CICC reported 1H20 net profit of RMB 3.0bn, up 62% YoY, accounting for 56% of CMBIS estimates. 2Q20 operating revenue grew robustly at 20% QoQ, mainly driven by strong investment gains and investment banking fees. We believe 1H20 growth was stronger than market expectation, and expect invt. gains and investment banking business will continue to lead to CICC’s outperformance ahead. Maintain BUY.

 

  • Results positives: 1) Prop-trading gains surged 76% QoQ in 2Q20, which was largely attributable to CICC’s OTC derivative business as well as gains from investment into STAR Market sponsored IPOs in a buoyant A-share market. Investment balance expanded 29% HoH in 1H20 (leverage up to 7.4x) with invt. yield high at 5.2%. 2) Investment banking fees +29% QoQ in 2Q20/+27% YoY in 1H20, where robust domestic equity/debt underwriting amount (+13x YoY/+34% YoY) outshone oversea market. 3) Asset mgmt. & fund mgmt. fees +30% YoY in 1H20, of which income from AM and mutual funds surged 62% YoY, due to its increased AUM (+49% YoY vs. industry -28% YoY) and further enhanced active mgmt. capability (% of monthly avg. actively managed AUM at 83% in 2Q20, according to AMAC).
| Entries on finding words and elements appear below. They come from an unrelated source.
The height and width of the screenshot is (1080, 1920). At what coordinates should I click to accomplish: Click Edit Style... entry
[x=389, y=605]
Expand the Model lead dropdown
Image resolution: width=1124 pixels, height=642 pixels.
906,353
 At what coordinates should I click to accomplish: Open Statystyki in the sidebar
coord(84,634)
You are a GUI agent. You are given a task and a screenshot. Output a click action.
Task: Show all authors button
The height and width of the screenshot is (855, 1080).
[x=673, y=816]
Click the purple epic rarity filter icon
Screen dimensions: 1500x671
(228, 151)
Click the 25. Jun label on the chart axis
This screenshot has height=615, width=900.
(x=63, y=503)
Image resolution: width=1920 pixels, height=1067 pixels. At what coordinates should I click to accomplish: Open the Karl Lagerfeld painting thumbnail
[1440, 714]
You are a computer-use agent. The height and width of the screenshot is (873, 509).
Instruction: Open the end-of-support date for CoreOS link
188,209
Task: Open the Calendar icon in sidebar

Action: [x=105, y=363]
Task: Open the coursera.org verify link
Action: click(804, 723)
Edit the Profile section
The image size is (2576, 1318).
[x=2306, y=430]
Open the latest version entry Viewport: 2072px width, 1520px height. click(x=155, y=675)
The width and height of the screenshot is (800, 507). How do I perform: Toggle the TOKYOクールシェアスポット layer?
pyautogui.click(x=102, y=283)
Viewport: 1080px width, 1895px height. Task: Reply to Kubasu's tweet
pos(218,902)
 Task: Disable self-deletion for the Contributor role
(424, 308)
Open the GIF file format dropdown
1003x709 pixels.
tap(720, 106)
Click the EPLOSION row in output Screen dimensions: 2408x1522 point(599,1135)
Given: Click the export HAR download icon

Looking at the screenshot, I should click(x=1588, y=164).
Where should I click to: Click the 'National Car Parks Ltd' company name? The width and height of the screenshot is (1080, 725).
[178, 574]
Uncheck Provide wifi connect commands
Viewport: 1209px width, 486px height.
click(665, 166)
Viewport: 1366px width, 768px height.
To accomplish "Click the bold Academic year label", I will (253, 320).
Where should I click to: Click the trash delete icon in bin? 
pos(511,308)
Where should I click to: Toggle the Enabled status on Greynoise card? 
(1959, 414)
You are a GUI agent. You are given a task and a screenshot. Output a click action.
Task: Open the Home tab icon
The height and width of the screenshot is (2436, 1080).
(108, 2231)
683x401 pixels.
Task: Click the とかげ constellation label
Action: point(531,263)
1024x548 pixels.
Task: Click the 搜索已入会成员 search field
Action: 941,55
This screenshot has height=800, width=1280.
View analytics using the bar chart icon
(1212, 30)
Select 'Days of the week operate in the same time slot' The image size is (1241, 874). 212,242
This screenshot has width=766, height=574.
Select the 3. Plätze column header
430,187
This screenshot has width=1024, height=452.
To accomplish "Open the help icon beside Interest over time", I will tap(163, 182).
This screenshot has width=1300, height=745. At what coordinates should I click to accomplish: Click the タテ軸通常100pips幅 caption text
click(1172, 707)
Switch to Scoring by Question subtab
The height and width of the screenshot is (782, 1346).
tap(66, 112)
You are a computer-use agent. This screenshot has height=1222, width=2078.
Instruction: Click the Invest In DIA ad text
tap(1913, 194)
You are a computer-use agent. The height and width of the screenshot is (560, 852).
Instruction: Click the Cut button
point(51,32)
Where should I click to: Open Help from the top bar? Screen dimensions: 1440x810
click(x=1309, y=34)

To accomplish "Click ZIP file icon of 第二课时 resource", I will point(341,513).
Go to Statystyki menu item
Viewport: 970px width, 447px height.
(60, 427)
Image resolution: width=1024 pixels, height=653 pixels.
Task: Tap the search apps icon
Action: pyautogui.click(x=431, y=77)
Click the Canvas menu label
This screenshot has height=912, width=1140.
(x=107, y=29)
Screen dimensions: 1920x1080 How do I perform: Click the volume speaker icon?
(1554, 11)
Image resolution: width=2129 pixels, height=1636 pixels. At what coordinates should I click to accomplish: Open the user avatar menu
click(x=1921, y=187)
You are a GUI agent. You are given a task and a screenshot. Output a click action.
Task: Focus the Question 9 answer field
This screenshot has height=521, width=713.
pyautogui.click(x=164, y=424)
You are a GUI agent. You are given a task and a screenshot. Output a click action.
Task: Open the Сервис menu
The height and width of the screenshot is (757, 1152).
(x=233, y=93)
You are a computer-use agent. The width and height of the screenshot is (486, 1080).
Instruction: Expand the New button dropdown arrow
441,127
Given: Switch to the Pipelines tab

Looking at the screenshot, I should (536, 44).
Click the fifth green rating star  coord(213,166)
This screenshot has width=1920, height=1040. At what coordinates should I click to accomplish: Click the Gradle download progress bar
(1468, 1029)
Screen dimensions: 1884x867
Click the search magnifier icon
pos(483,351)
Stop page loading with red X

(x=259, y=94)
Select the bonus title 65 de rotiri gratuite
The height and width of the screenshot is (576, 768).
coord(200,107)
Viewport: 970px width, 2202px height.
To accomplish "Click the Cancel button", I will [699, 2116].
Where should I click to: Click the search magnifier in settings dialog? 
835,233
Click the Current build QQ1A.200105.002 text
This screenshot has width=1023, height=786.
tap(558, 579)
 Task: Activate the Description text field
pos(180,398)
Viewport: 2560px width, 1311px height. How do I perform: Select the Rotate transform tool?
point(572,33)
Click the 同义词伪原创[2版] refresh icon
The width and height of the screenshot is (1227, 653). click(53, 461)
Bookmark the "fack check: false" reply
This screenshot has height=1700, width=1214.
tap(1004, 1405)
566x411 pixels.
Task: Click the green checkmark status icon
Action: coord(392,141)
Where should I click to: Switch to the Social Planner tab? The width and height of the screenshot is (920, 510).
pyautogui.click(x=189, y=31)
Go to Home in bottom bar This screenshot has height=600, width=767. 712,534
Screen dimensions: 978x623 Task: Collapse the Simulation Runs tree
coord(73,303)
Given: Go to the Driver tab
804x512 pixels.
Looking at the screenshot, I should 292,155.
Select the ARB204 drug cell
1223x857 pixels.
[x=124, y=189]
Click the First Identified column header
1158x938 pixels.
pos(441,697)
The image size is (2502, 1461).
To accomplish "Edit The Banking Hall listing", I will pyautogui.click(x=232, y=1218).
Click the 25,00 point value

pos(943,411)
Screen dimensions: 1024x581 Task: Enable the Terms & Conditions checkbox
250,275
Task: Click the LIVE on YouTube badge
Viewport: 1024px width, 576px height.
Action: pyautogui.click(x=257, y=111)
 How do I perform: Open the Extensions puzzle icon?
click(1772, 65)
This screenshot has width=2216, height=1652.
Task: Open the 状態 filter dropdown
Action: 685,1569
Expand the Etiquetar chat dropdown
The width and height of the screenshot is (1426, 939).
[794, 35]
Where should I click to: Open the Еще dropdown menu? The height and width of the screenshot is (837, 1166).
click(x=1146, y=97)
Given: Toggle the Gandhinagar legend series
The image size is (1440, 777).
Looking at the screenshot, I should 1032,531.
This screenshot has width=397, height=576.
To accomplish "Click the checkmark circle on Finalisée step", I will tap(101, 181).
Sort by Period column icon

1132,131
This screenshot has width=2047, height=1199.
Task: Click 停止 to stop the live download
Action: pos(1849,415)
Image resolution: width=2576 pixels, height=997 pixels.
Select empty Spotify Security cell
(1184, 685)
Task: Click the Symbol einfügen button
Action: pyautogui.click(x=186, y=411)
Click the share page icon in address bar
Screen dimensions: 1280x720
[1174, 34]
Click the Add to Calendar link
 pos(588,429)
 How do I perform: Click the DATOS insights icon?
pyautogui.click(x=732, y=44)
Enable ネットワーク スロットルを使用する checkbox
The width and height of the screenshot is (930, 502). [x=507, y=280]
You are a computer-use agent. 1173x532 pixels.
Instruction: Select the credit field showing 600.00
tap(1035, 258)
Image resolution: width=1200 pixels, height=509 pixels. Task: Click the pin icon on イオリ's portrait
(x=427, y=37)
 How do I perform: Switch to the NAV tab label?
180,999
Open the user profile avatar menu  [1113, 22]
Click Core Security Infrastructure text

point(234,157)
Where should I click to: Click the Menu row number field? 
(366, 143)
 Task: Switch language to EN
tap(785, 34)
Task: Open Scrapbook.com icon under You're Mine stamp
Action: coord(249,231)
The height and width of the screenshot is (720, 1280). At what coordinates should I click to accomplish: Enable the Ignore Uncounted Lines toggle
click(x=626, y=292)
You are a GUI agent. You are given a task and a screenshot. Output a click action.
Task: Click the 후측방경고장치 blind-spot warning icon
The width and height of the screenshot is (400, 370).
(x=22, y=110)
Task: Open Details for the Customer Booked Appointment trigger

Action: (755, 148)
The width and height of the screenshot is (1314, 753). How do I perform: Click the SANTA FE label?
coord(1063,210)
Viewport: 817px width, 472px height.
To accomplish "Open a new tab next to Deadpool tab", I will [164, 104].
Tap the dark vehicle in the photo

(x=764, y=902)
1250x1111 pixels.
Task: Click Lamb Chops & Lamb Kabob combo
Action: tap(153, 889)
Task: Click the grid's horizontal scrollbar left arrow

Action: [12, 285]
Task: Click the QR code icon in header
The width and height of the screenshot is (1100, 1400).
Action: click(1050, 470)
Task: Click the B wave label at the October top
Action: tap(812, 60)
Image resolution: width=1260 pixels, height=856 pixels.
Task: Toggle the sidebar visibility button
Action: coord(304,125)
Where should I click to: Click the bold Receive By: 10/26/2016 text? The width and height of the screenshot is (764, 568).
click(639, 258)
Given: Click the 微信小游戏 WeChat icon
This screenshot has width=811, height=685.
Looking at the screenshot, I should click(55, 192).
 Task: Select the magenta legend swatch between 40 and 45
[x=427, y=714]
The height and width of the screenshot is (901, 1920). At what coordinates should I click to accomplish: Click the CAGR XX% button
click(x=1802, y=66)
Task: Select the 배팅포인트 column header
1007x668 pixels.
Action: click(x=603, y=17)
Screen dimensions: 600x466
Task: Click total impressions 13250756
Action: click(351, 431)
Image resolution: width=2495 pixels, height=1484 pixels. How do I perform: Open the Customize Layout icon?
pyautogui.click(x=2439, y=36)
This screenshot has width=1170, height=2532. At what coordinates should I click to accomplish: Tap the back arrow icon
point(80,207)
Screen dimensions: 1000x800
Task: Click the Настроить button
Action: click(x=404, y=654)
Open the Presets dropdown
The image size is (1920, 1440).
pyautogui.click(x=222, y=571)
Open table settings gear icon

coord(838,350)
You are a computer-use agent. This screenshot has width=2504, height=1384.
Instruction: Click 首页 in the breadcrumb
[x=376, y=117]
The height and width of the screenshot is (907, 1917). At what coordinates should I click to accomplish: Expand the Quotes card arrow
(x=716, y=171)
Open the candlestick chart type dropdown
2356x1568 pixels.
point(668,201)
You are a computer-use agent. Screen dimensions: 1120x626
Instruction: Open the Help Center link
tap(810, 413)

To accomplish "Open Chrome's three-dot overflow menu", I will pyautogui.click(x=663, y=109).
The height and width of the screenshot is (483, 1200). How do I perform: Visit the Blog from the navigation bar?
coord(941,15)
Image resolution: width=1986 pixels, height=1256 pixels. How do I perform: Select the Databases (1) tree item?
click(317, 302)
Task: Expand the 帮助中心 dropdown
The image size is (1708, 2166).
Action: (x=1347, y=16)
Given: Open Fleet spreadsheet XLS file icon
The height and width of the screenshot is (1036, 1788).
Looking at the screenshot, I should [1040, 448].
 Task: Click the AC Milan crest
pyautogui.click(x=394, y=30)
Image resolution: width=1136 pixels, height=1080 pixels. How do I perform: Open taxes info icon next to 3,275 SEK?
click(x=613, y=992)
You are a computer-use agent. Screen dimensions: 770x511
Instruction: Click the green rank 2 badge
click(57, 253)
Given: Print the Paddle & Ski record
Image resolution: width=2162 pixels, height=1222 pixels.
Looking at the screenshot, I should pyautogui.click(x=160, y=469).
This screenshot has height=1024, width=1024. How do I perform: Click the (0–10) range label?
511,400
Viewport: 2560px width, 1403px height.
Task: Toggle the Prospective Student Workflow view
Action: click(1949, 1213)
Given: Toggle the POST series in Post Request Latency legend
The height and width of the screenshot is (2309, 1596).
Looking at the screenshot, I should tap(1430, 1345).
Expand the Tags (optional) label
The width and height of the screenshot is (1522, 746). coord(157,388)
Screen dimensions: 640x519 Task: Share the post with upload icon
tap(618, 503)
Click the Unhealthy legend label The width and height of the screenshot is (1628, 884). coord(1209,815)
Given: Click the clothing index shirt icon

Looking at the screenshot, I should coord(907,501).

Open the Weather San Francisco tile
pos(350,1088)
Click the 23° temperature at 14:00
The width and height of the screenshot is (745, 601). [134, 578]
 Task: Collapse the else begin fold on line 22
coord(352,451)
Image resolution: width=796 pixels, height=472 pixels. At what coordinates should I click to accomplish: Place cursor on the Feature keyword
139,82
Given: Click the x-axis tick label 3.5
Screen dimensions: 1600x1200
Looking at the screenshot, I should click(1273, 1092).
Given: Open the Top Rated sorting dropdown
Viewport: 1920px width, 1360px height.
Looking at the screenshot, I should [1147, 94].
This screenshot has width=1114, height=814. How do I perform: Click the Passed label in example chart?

PE fund mgmt. fees also increased 21% YoY in 1H20. 4) Brokerage commission -16% QoQ, (vs. industry -22% QoQ), likely thanks to resilient commission rate.

 

  • Results negatives: Net interest losses continued to expand 22% QoQ in 2Q20/+39% YoY in 1H20, as debt and borrowings (+36% YoY) were growing faster than margin acct. and reverse repo. balance (+14% YoY) in 1H20. The good thing was that finance costs declined (cal. 2.6% in 1H20, down 0.3ppt YoY) amid monetary easing while interest earning assets’ yield softened at a slower pace. In addition, the replenished capital base through potential A-share IPO should help improve the profitability of credit business ahead.

 

  • Maintain BUY. We noticed that CICC cancelled its Board Resolution of raising A-share IPO size to ~25% of total enlarged equity base. We think the sentiment swings here would be limited as long as A-share IPO could be completed. CICC now trades at 1.34x 1-year forward P/B, slightly higher than its historical avg. plus 1SD (1.29x). We would expect its strength in investment and in sponsoring ADRs homecoming deals to support growth in coming quarters. We made no change to our earnings forecast. Our TP of HK$ 22.40 implies 1.67x FY20E P/B. Maintain BUY and as one of our sector top picks.